### PROBLEMA A RESOLVER
Copie os registros abaixo linha por linha, sem alterar nada. Deixe as imagens de fora da cópia.

Registros para localizar palavras e elementos

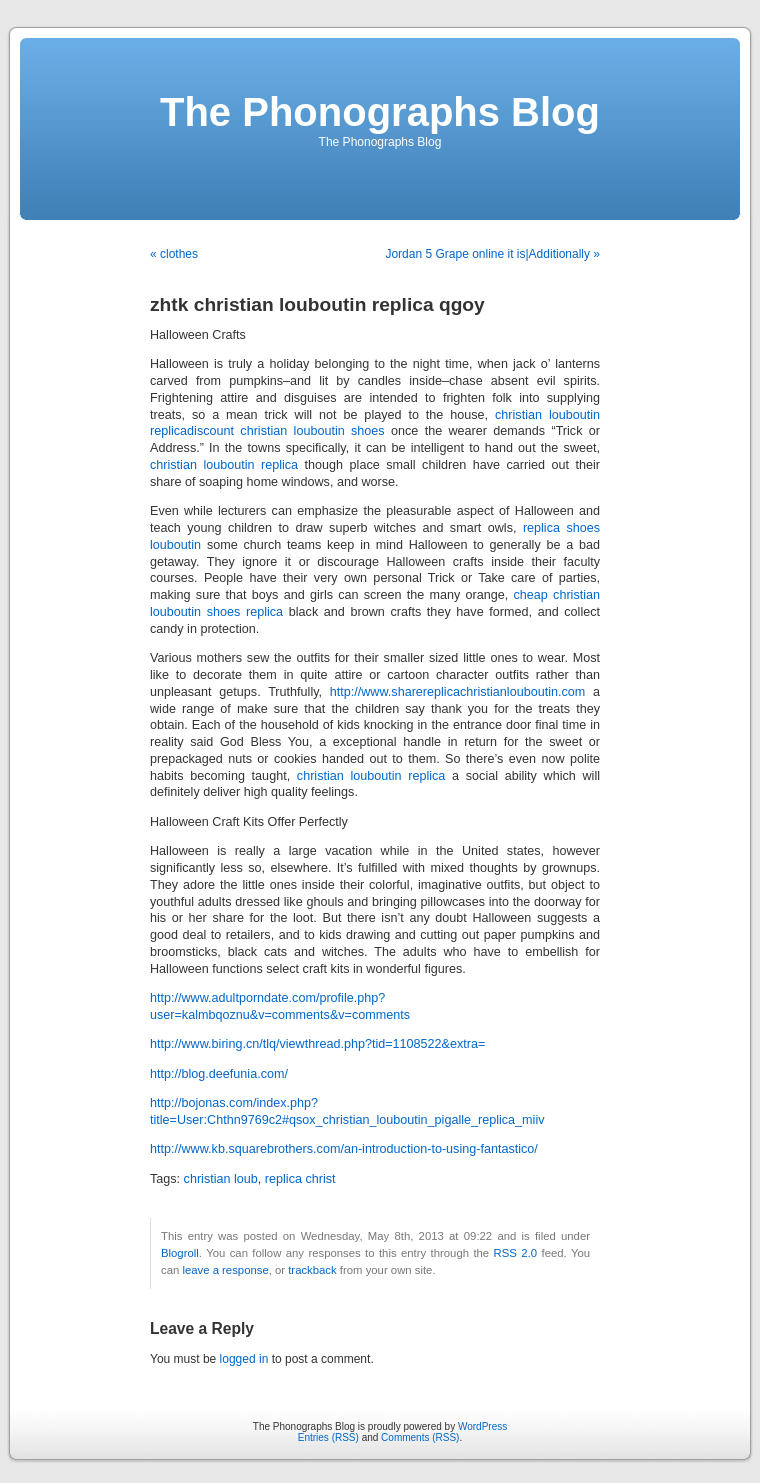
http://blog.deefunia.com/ (219, 1074)
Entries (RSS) (328, 1437)
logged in (244, 1359)
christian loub (221, 1179)
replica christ (300, 1179)
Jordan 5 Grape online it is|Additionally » (492, 254)
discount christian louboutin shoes (286, 431)
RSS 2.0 (515, 1253)
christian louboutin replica (224, 465)
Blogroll (180, 1253)
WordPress (482, 1426)
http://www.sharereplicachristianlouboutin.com (458, 692)
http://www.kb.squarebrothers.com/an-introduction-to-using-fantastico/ (344, 1149)
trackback (312, 1270)
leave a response (225, 1270)
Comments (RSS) (420, 1437)
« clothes (174, 254)
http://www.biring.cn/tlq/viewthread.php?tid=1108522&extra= (317, 1044)
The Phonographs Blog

### EXERCÍCIO RESOLVIDO
http://blog.deefunia.com/ (219, 1074)
Entries (RSS) (328, 1437)
logged in (244, 1359)
christian loub (221, 1179)
replica christ (300, 1179)
Jordan 5 Grape online it is|Additionally » (492, 254)
discount christian louboutin shoes (286, 431)
RSS 2.0 (515, 1253)
christian louboutin replica (224, 465)
Blogroll (180, 1253)
WordPress (482, 1426)
http://www.sharereplicachristianlouboutin.com (458, 692)
http://www.kb.squarebrothers.com/an-introduction-to-using-fantastico/ (344, 1149)
trackback (312, 1270)
leave a response (225, 1270)
Comments (RSS) (420, 1437)
« clothes (174, 254)
http://www.biring.cn/tlq/viewthread.php?tid=1108522&extra= (317, 1044)
The Phonographs Blog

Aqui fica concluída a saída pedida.